El altruismo de la familia viene de varias generaciones para atrás, cuando la Sra. Concepción (Conchita) González de Ralda le heredó la finca Santa Margarita a su hijo José Luis Ralda, quien a petición del arqueólogo Miguel Orrego decidió donar al Estado de Guatemala 11 manzanas. Para seguir con la tradición, Rocío Ralda Villadeleón, hija de José Luis Ralda, decidió también entregar otras 11 manzanas con vestigios arqueológicos de gran envergadura, con el fin de continuar con la investigación científica.

Al preguntarle a Rocío cuál había sido el principal interés de entregar estas tierras al Estado de Guatemala, me respondió sin titubear que los guatemaltecos debemos conocer de la fibra con la que estamos hechos, y sentirnos orgullosos de ser parte de una civilización que fue potencia mundial en su época. Sin embargo, por el poco conocimiento sobre nuestras raíces, la grandeza del arte, la arquitectura, templos, pirámides y construcciones, muchas veces preferimos viajar al extranjero para encontrarnos con algo inferior a lo que nosotros poseemos.

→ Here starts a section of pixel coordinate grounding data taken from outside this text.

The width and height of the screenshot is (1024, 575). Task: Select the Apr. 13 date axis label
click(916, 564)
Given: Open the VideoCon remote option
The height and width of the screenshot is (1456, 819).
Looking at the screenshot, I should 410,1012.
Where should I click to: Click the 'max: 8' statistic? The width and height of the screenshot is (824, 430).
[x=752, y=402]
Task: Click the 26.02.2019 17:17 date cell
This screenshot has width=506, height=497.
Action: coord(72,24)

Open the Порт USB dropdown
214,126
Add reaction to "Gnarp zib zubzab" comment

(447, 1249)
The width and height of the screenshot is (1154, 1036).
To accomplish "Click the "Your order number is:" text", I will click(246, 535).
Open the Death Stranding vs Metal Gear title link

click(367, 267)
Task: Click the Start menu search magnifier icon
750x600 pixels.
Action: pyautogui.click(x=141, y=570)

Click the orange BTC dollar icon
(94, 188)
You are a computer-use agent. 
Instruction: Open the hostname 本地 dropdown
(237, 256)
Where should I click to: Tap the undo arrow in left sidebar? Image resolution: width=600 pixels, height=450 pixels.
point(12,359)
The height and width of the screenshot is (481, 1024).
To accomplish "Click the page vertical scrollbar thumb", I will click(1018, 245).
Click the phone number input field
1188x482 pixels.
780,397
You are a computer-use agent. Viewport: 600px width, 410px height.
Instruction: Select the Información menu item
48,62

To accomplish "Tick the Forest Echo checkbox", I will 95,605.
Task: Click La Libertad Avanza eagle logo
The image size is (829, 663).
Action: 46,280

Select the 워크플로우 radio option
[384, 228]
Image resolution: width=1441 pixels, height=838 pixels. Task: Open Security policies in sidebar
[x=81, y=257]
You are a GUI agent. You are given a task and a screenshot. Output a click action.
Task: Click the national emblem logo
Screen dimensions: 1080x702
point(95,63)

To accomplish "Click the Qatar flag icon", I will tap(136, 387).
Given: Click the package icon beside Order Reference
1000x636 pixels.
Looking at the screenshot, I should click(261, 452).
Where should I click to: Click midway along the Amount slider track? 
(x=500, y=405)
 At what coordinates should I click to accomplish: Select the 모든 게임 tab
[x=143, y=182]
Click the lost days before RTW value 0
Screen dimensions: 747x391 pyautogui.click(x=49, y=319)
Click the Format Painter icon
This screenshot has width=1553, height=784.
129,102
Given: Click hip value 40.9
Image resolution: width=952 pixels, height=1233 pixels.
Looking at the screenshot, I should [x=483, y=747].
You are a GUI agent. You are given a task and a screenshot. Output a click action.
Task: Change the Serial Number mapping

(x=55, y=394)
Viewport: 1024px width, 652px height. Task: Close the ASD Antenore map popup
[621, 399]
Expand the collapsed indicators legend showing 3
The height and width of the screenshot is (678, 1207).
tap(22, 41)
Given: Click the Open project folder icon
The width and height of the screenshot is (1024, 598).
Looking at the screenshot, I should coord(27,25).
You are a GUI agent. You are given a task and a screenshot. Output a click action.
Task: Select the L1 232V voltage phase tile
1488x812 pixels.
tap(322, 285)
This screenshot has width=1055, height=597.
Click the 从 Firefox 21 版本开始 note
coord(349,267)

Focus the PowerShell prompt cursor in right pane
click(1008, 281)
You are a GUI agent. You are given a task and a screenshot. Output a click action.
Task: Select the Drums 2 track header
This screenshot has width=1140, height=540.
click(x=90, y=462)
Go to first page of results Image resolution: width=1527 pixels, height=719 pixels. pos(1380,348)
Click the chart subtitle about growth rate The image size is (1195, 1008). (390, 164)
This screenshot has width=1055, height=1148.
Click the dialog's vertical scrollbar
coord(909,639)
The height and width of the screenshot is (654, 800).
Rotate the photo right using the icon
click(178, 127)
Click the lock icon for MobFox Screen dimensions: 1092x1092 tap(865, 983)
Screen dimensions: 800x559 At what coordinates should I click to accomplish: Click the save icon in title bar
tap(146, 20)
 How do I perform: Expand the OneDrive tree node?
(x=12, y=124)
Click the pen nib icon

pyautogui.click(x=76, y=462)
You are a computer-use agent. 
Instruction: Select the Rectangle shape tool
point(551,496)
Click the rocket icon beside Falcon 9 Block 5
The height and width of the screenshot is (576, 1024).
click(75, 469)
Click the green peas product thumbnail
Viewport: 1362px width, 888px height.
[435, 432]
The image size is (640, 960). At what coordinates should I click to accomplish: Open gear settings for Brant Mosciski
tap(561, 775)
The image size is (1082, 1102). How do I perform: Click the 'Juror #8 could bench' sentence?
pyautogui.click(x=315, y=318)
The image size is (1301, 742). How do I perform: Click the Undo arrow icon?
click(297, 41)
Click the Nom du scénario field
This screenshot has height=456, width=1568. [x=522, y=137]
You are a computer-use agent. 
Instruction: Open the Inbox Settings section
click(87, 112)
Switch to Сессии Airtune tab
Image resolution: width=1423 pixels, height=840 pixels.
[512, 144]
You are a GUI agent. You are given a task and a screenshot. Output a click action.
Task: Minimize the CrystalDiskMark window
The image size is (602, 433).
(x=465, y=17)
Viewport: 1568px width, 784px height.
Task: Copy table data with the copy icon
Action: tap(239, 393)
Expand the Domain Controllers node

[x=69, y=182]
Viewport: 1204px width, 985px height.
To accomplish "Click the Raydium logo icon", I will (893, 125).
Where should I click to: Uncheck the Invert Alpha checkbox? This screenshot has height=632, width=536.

El libro fue presentado el viernes 22 de enero por el presidente Alejandro Giammattei, en Retalhuleu, durante una ceremonia en Takalik Abaj, en donde también se dio la noticia de que se continuará la construcción del Museo del Caracol, que se había quedado abandonado por más de 10 años.

En Takalik Abaj se ha encontrado la fusión entre los olmecas y los mayas, y siendo este año el bicentenario de la Independencia, es momento de encontrarnos con nuestras raíces.